>> Begin Data

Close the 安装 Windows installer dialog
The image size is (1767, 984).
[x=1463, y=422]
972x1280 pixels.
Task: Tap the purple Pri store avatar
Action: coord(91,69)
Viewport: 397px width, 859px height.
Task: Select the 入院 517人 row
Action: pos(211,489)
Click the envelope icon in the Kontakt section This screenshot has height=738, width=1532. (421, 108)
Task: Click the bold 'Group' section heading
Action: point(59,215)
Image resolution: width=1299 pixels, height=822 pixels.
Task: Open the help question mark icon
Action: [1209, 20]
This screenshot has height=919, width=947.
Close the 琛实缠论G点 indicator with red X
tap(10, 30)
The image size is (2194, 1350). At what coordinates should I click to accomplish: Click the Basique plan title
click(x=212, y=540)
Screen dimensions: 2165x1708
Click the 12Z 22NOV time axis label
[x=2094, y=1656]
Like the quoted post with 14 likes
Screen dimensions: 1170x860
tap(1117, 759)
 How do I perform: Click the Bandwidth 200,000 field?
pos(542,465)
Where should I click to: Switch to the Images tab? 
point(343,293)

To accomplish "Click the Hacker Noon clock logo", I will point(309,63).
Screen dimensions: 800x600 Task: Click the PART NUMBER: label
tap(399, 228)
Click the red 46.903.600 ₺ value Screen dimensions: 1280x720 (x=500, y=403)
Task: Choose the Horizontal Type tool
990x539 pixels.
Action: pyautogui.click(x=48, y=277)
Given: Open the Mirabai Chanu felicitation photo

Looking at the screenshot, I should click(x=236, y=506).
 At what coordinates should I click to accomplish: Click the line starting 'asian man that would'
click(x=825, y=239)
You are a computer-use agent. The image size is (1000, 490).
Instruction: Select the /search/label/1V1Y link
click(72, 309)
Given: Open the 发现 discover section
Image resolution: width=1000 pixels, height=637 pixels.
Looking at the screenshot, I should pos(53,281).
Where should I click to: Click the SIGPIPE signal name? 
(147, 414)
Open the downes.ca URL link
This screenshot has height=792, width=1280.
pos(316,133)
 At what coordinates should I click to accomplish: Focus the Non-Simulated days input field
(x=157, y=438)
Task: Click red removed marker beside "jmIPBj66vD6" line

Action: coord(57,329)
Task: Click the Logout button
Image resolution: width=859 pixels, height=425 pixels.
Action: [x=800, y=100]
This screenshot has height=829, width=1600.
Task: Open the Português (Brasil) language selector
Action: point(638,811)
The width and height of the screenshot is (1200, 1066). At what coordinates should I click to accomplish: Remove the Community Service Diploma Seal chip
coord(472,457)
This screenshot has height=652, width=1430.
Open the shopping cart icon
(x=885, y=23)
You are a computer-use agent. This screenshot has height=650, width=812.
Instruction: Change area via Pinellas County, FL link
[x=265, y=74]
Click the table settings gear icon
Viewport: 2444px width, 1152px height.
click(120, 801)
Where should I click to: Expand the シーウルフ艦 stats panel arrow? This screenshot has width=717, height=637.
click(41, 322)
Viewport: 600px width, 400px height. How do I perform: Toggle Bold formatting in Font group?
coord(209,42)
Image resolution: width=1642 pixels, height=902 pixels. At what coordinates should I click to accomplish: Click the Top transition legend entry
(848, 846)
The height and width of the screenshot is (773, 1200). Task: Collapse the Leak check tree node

>> End Data

Request:
Pull out every item above and reproduce each one word for word, with no changes.

Finished exercise:
Close the 安装 Windows installer dialog
The image size is (1767, 984).
[x=1463, y=422]
972x1280 pixels.
Task: Tap the purple Pri store avatar
Action: coord(91,69)
Viewport: 397px width, 859px height.
Task: Select the 入院 517人 row
Action: pos(211,489)
Click the envelope icon in the Kontakt section This screenshot has height=738, width=1532. (421, 108)
Task: Click the bold 'Group' section heading
Action: point(59,215)
Image resolution: width=1299 pixels, height=822 pixels.
Task: Open the help question mark icon
Action: [1209, 20]
This screenshot has height=919, width=947.
Close the 琛实缠论G点 indicator with red X
tap(10, 30)
The image size is (2194, 1350). At what coordinates should I click to accomplish: Click the Basique plan title
click(x=212, y=540)
Screen dimensions: 2165x1708
Click the 12Z 22NOV time axis label
[x=2094, y=1656]
Like the quoted post with 14 likes
Screen dimensions: 1170x860
tap(1117, 759)
 How do I perform: Click the Bandwidth 200,000 field?
pos(542,465)
Where should I click to: Switch to the Images tab? 
point(343,293)

To accomplish "Click the Hacker Noon clock logo", I will point(309,63).
Screen dimensions: 800x600 Task: Click the PART NUMBER: label
tap(399, 228)
Click the red 46.903.600 ₺ value Screen dimensions: 1280x720 (x=500, y=403)
Task: Choose the Horizontal Type tool
990x539 pixels.
Action: pyautogui.click(x=48, y=277)
Given: Open the Mirabai Chanu felicitation photo

Looking at the screenshot, I should click(x=236, y=506).
 At what coordinates should I click to accomplish: Click the line starting 'asian man that would'
click(x=825, y=239)
You are a computer-use agent. The image size is (1000, 490).
Instruction: Select the /search/label/1V1Y link
click(72, 309)
Given: Open the 发现 discover section
Image resolution: width=1000 pixels, height=637 pixels.
Looking at the screenshot, I should pos(53,281).
Where should I click to: Click the SIGPIPE signal name? 
(147, 414)
Open the downes.ca URL link
This screenshot has height=792, width=1280.
pos(316,133)
 At what coordinates should I click to accomplish: Focus the Non-Simulated days input field
(x=157, y=438)
Task: Click red removed marker beside "jmIPBj66vD6" line

Action: coord(57,329)
Task: Click the Logout button
Image resolution: width=859 pixels, height=425 pixels.
Action: [x=800, y=100]
This screenshot has height=829, width=1600.
Task: Open the Português (Brasil) language selector
Action: point(638,811)
The width and height of the screenshot is (1200, 1066). At what coordinates should I click to accomplish: Remove the Community Service Diploma Seal chip
coord(472,457)
This screenshot has height=652, width=1430.
Open the shopping cart icon
(x=885, y=23)
You are a computer-use agent. This screenshot has height=650, width=812.
Instruction: Change area via Pinellas County, FL link
[x=265, y=74]
Click the table settings gear icon
Viewport: 2444px width, 1152px height.
click(120, 801)
Where should I click to: Expand the シーウルフ艦 stats panel arrow? This screenshot has width=717, height=637.
click(41, 322)
Viewport: 600px width, 400px height. How do I perform: Toggle Bold formatting in Font group?
coord(209,42)
Image resolution: width=1642 pixels, height=902 pixels. At what coordinates should I click to accomplish: Click the Top transition legend entry
(848, 846)
The height and width of the screenshot is (773, 1200). Task: Collapse the Leak check tree node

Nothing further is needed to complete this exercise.